§ What is needed:
Please echo the rows below exactly as they appear, from the start of the rows through the line containing "pyautogui.click(x=165, y=392)", including that line.

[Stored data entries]
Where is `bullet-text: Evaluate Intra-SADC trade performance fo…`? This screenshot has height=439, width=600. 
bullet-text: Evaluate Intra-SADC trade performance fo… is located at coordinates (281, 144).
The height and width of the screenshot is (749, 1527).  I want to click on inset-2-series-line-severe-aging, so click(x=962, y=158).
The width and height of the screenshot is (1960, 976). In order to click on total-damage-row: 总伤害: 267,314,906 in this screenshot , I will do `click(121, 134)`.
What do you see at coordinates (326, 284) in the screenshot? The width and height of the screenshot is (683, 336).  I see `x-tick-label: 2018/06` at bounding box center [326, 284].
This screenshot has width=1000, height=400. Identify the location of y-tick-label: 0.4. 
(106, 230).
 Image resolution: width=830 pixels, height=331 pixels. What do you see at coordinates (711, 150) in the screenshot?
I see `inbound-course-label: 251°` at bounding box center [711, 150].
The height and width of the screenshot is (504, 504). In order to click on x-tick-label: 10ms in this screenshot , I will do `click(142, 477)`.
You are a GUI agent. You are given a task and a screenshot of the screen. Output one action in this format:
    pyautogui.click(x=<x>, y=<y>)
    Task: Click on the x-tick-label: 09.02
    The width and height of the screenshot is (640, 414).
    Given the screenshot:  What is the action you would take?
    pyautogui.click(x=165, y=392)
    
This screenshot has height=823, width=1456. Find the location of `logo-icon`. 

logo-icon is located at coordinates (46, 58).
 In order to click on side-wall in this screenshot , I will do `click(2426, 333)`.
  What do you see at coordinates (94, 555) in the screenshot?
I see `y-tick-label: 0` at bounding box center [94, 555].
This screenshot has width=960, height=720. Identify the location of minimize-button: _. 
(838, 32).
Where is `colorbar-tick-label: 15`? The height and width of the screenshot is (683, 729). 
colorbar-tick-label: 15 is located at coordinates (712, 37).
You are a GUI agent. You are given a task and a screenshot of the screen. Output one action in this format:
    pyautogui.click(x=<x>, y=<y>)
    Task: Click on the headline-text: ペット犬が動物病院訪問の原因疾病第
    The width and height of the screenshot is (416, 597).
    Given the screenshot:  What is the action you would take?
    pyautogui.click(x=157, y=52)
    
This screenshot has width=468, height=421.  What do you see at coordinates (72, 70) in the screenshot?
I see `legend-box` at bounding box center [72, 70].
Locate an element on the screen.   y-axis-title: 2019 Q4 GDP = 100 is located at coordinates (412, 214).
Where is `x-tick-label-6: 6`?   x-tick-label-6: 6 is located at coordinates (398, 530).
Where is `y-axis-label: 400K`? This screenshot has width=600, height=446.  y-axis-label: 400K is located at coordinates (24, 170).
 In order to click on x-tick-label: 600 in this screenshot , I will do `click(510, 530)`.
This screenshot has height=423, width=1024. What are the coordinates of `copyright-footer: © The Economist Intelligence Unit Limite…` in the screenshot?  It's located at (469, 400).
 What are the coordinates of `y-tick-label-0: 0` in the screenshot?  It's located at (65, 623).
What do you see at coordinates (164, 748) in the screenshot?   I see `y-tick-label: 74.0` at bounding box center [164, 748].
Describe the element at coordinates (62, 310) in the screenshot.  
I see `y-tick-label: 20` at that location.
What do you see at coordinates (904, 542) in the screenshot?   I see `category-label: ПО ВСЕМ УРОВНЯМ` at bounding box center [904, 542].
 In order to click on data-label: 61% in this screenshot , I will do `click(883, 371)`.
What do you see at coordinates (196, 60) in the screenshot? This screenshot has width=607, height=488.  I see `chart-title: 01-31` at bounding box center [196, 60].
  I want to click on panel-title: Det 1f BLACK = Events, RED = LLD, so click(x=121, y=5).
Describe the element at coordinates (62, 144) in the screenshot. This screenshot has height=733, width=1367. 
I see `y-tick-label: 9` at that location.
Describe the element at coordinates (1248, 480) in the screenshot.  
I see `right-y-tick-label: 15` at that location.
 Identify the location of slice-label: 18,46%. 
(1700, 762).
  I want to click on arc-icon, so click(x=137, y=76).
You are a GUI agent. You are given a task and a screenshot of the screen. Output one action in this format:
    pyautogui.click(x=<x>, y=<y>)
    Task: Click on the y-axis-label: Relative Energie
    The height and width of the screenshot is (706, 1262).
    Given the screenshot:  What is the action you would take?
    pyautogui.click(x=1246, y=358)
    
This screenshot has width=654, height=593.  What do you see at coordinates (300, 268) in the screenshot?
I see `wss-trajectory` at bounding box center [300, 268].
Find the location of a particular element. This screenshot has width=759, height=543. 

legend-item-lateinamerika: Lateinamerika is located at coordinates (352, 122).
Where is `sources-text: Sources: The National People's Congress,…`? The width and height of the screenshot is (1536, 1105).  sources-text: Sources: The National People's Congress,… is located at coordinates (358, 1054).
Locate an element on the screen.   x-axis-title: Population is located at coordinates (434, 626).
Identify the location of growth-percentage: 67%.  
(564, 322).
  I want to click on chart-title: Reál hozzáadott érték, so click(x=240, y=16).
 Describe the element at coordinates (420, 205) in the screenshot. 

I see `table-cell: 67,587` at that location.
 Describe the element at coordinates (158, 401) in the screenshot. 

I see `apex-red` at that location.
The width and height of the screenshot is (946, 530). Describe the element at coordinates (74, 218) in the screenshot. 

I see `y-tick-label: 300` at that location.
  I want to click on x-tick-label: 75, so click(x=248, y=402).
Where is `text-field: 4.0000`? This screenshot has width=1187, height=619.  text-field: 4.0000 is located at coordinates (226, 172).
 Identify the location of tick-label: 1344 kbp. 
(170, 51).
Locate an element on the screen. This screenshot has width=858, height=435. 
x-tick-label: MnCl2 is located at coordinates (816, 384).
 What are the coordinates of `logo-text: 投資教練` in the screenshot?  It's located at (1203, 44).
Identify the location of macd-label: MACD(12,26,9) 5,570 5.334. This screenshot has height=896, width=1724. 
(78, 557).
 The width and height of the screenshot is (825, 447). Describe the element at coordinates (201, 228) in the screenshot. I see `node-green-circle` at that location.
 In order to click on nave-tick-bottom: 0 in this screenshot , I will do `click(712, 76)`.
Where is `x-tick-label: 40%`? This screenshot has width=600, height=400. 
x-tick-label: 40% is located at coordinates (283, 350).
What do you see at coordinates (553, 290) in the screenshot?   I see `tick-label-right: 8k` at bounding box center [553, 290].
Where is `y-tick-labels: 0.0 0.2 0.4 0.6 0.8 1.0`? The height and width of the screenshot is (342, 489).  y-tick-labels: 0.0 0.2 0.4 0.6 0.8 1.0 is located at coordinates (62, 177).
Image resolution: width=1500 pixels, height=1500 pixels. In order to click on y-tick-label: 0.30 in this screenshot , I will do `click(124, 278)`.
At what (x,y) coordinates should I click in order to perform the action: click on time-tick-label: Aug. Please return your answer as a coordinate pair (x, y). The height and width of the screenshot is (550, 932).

§ Response to the task:
Where is `bullet-text: Evaluate Intra-SADC trade performance fo…`? This screenshot has height=439, width=600. 
bullet-text: Evaluate Intra-SADC trade performance fo… is located at coordinates (281, 144).
The height and width of the screenshot is (749, 1527).  I want to click on inset-2-series-line-severe-aging, so click(x=962, y=158).
The width and height of the screenshot is (1960, 976). In order to click on total-damage-row: 总伤害: 267,314,906 in this screenshot , I will do `click(121, 134)`.
What do you see at coordinates (326, 284) in the screenshot? The width and height of the screenshot is (683, 336).  I see `x-tick-label: 2018/06` at bounding box center [326, 284].
This screenshot has width=1000, height=400. Identify the location of y-tick-label: 0.4. 
(106, 230).
 Image resolution: width=830 pixels, height=331 pixels. What do you see at coordinates (711, 150) in the screenshot?
I see `inbound-course-label: 251°` at bounding box center [711, 150].
The height and width of the screenshot is (504, 504). In order to click on x-tick-label: 10ms in this screenshot , I will do `click(142, 477)`.
You are a GUI agent. You are given a task and a screenshot of the screen. Output one action in this format:
    pyautogui.click(x=<x>, y=<y>)
    Task: Click on the x-tick-label: 09.02
    The width and height of the screenshot is (640, 414).
    Given the screenshot:  What is the action you would take?
    pyautogui.click(x=165, y=392)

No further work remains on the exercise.